(指示)
• 1. 統計データ活用に関する文章で、身近な統計データの例として挙げられているものをすべて書き出してください。
• 2. 統計データ活用に関する文章を、最後の文の後から書き継いでください。

===== 提供テキスト

深い運用者になりたい方は是非ご覧ください。

そもそも統計って?

集団の個々の構成要素の分布を調べ、その集団の属性を数量的に把握すること。
出典:コトバンク(デジタル大辞泉)

身近な例だと、平均寿命、自動車の平均燃費や平均残業時間などが統計データにあたります。

今回紹介する事例はコチラ

  • 業種:不動産(賃貸マンション)
  • 商圏:東京
  • ターゲット:18-24歳程度の若いユーザー(家賃が低い物件が多いため)
  • 配信目的:お問い合わせ獲得。月80件を目標としています。

3月はリスティング広告経由で問い合わせを100件獲得することができ、満足できる売上となりました。しかし、4月のリスティング広告経由の問い合わせは30%減の70件となり、売上も30%下がっています。売上を伸ばすべく、問い合わせが下がった原因を調査することになりました。

※リスティング広告の予算削減やキーワードの変更は行っておらず、問い合わせに繋がりにくいクエリの流入の増加はないものとします。

問い合わせが減少した仮説を立てる

「4月に入り、引越しのシーズンが終わった関係で需要が減り、問い合わせが減少した。」と仮説を立てました。4月から学校の授業、新社会人の勤務がスタートするので、3月中に大半の人が引越しを済ます結果、4月の引越し需要は減少する。と考えられるからです。

上記の仮説は正しそうですが、根拠となるデータがないと正確性、説得力に欠けますよね。「世の中にそんな流れがあるじゃないですか?だから多分正しいです。」と口で言っているだけでは、なんだか浅い運用者だなぁと思われてしまいます。そこで統計データの登場です。

※リスティング広告上で何かしら変化がある場合は、変化したことが原因で問い合わせの減少に繋がっている可能性があります。初めから外部要因にすることは考えが浅いです!

統計データを活用した仮説検証

仮説の正確性を高めるために、政府統計ポータルサイトe-Statから平成29年住民基本台帳人口移動報告の統計データを利用し、東京都の3月4月の人口移動数を比較してみます。4月の人口移動数が3月より減少していれば、引越しの需要が減少していると判断します。上記データは住民基本台帳に基づき、月々の国内における人口移動の状況を明らかにしている信憑性のあるデータです。


「東京都」の「他都道府県からの転入者数(総数)」「他都道府県への転出者数(総数)」3月と4月データを比較してみます。

  • 他都道府県からの転入者数(都内に引越してきた人):94,538人から60,944人に減少
    →減少率:35.53%
  • 他都道府県への転出者数(都外に引っ越す人):55,006人から47,317人に減少
    →減少率:13.98%

都外から都内に引っ越す人数が35.53%も減ってますね!4月の問い合わせ数が3月の30%減となった理由は、そもそも都内に引越しをするユーザーが35.53%減少していることが関係していそうです。

データを見ると、実は4月も引越しするユーザーは比較的多い時期であることがわかります。4月の引越し需要は3月と比較すると減少していますが、実は通常期の需要に戻りつつあるだけだと想定できますね。

==========
===== 提供情報

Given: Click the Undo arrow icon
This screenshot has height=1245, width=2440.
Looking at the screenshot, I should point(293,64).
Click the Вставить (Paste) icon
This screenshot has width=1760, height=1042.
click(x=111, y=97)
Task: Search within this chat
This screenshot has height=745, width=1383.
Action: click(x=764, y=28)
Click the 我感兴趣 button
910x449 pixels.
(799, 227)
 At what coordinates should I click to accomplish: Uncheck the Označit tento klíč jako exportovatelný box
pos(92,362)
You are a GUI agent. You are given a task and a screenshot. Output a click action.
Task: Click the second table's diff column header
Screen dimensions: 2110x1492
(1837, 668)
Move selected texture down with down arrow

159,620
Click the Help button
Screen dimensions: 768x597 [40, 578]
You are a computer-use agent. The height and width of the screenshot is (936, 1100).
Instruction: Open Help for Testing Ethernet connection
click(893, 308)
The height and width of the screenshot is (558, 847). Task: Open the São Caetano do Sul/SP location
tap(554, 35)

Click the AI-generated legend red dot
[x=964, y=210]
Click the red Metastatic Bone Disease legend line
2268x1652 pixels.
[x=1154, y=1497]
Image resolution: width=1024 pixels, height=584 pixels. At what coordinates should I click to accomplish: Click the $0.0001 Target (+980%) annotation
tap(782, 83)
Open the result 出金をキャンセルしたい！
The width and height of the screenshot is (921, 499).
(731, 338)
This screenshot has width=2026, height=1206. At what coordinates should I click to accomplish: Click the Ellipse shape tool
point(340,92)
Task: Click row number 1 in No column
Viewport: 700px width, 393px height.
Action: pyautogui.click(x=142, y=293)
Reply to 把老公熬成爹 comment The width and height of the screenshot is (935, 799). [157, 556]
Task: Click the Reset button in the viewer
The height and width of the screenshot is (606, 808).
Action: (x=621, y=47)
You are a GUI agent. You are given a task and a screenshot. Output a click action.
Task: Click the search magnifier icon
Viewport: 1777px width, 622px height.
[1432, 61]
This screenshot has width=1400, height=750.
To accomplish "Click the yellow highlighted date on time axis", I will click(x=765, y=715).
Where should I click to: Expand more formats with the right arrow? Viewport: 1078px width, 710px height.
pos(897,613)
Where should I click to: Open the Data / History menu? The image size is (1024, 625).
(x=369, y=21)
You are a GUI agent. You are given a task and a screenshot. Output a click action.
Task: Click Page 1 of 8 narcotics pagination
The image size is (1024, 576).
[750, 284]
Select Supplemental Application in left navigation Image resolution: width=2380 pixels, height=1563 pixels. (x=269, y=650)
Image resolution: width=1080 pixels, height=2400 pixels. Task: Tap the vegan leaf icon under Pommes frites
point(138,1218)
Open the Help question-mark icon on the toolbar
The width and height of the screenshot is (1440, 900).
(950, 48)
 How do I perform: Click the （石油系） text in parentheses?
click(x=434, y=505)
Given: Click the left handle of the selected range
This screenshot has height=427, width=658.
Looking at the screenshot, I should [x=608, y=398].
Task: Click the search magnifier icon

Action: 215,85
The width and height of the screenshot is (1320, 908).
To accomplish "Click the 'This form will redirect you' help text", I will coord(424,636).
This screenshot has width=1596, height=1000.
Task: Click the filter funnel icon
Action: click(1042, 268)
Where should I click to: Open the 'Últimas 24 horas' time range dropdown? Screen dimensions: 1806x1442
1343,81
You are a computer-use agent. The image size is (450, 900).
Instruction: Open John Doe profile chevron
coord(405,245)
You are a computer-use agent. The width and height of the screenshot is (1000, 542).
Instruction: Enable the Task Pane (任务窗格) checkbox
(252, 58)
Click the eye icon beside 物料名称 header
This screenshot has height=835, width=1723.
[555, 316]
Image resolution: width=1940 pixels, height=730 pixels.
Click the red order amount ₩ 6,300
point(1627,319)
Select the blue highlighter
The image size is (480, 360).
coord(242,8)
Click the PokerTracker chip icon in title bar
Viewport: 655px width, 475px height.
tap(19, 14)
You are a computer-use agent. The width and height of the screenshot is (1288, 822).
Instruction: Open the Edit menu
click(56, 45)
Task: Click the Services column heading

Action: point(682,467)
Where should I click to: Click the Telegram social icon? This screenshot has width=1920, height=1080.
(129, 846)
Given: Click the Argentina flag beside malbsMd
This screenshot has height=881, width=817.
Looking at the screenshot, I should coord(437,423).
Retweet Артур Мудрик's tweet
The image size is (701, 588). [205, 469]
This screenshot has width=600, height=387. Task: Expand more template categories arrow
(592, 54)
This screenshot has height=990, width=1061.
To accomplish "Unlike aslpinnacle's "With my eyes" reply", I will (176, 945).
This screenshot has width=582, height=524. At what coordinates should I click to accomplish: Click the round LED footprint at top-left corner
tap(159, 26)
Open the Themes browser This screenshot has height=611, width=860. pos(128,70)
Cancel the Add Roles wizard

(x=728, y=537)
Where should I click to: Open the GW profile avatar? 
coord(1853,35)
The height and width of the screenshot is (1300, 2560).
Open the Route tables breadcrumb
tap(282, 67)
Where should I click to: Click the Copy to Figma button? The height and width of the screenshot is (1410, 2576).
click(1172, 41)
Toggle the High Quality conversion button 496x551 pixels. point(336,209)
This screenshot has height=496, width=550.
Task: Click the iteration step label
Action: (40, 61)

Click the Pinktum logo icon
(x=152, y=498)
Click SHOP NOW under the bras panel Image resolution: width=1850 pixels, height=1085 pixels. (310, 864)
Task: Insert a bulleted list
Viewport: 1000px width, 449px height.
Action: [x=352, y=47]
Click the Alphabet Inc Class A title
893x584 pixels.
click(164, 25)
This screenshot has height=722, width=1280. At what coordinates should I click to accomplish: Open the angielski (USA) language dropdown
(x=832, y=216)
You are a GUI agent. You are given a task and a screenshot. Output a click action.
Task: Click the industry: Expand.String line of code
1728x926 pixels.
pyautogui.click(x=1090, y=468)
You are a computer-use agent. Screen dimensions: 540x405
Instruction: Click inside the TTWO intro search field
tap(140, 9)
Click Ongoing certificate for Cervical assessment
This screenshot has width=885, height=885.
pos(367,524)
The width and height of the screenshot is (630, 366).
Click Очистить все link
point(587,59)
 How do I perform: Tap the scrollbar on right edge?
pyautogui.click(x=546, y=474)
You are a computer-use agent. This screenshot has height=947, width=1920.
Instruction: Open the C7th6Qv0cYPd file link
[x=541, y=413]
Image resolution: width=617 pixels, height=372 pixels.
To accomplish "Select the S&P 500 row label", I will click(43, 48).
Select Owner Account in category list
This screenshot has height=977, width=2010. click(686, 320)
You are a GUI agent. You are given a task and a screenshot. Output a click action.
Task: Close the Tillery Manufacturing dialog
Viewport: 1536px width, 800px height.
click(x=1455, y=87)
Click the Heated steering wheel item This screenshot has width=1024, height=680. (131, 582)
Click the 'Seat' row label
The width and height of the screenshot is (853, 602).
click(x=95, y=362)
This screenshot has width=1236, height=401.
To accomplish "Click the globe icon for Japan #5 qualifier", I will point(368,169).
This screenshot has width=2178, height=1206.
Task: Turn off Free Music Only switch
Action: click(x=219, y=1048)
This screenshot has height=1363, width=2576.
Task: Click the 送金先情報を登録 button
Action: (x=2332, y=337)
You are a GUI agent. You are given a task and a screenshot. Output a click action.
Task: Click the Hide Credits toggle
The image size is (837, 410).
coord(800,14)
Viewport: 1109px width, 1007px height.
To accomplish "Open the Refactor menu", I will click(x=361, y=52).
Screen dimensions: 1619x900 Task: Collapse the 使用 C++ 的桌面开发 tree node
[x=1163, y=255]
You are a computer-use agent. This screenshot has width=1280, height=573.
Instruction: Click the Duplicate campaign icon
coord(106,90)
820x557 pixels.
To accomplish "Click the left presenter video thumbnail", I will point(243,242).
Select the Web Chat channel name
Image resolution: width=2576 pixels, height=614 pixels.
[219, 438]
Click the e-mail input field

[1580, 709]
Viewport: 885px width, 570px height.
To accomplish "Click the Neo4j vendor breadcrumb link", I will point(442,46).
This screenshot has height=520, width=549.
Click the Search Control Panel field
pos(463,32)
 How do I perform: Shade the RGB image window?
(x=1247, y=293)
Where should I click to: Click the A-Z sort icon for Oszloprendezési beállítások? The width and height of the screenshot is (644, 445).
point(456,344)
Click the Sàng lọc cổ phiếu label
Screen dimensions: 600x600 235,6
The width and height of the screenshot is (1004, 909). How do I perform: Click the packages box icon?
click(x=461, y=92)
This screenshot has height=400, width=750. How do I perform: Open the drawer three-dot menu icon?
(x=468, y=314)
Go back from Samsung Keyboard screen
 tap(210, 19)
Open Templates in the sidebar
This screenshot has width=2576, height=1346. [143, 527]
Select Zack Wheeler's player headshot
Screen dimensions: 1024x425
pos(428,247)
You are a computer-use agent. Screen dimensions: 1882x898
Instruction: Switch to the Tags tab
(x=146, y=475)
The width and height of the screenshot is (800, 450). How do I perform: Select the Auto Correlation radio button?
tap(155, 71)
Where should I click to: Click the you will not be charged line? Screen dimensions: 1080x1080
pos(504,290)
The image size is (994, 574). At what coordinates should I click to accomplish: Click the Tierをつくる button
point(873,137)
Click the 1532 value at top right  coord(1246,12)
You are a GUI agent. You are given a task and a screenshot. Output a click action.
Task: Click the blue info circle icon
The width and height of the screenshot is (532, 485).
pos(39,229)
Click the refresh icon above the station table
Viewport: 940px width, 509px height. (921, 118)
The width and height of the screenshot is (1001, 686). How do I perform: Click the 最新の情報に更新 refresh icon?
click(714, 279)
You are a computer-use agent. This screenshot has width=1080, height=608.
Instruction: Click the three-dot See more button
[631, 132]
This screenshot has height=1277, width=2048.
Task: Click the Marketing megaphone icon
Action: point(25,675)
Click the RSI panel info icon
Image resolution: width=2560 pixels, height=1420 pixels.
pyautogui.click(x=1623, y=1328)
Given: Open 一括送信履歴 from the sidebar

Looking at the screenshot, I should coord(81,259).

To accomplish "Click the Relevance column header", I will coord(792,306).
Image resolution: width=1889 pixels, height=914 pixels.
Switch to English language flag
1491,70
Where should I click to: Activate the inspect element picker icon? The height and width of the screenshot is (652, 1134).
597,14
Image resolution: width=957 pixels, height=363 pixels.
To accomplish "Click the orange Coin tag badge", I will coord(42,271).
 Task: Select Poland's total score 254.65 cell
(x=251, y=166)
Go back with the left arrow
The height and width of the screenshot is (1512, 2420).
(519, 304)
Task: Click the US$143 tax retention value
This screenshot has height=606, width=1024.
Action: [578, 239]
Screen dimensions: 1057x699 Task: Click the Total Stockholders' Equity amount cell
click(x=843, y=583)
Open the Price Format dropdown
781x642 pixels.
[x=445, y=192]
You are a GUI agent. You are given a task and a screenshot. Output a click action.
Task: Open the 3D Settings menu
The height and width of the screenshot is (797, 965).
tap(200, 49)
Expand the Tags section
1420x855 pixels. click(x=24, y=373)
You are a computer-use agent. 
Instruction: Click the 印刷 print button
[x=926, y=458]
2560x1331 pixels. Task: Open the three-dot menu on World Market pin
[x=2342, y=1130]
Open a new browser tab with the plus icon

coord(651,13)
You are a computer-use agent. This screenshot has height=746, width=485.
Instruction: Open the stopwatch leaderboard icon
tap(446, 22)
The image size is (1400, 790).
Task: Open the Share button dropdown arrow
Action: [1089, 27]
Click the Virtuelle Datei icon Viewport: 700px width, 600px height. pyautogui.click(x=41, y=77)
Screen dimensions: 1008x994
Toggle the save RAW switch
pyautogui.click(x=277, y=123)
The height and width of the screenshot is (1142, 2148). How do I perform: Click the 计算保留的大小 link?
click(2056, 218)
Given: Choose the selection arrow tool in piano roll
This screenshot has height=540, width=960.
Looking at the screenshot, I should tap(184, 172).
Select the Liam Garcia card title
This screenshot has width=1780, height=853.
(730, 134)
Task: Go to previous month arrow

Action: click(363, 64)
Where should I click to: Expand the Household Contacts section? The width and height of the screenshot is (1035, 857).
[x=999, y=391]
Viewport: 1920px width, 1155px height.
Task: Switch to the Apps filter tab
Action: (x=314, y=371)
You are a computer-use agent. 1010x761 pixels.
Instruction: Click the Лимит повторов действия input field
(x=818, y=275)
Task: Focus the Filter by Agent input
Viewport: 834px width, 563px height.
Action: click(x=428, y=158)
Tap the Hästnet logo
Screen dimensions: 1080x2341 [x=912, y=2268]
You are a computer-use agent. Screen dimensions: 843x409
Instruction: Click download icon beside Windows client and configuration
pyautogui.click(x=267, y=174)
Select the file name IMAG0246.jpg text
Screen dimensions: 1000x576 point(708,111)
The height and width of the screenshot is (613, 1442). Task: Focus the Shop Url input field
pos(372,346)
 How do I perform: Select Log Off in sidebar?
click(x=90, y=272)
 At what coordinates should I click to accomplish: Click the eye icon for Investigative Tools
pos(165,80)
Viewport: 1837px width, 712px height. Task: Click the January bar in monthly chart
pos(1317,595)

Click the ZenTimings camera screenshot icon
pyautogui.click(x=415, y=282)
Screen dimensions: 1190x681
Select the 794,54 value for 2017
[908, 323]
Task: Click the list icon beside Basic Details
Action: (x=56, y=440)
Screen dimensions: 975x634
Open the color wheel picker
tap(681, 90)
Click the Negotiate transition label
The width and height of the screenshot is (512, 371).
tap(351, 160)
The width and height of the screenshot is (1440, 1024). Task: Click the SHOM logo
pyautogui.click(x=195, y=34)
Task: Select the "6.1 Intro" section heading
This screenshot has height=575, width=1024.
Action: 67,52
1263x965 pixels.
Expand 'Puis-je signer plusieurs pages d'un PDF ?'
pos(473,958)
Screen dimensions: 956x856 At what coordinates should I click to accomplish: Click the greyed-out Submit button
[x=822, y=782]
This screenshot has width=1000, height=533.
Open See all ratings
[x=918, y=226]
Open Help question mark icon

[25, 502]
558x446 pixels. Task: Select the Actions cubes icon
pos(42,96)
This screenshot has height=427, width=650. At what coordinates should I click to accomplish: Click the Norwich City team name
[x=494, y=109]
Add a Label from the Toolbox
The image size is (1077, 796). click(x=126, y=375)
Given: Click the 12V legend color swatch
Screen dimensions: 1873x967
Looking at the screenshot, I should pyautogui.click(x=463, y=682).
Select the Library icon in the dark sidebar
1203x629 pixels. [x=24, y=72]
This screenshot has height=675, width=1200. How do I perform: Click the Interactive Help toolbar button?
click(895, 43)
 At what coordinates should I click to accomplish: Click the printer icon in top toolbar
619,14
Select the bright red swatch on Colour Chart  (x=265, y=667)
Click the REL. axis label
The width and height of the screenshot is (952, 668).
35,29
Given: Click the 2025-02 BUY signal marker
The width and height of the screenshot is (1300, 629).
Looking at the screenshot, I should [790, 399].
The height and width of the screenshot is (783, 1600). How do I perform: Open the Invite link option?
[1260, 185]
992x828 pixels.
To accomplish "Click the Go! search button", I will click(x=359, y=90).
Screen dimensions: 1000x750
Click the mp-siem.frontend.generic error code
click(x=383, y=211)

==========

(設問ごとの解答)
• 1. 平均寿命、自動車の平均燃費、平均残業時間

• 2.
更に年齢別に分析

より仮説の正確性を高めるために、減少率35.53%と変化の大きかった転入者数を更に細かく分析してみました。仮説は「4月から学校の授業、新社会人の勤務がスタートするので、3月中に大半の人が引越しを済ます結果、4月の引越し需要は減少する」です。
今回は住民基本台帳人口移動報告の3月と4月のデータを比較して仮説が正確か確認します。
15-19歳→学生、20-24歳→新社会人とみなし、比較してみました。
住民基本台帳人口移動報告 / 月報:3月
住民基本台帳人口移動報告 / 月報:4月 

  • 15-19歳の転入者数:9,176人から7,004人に減少
    →減少率:23.67%
  • 20-24歳の転入者数:37,728から14,408人に減少
    →減少率:61.81%

特に20-24歳の転入数が大きく減っています。ターゲットユーザーが若いユーザーであることから、引っ越しをする新社会人の減少と、問い合わせ減少は因果関係がありそうですね。

検索ボリュームの推移もチェック


Google Trendsの「賃貸」検索ボリュームも確認してみたところ、検索ボリュームは3月頭より徐々に右肩下がりになっています。引越しを検討するユーザーからの検索数も減少していると想定されます。引越し需要は減少傾向にあると考えられます。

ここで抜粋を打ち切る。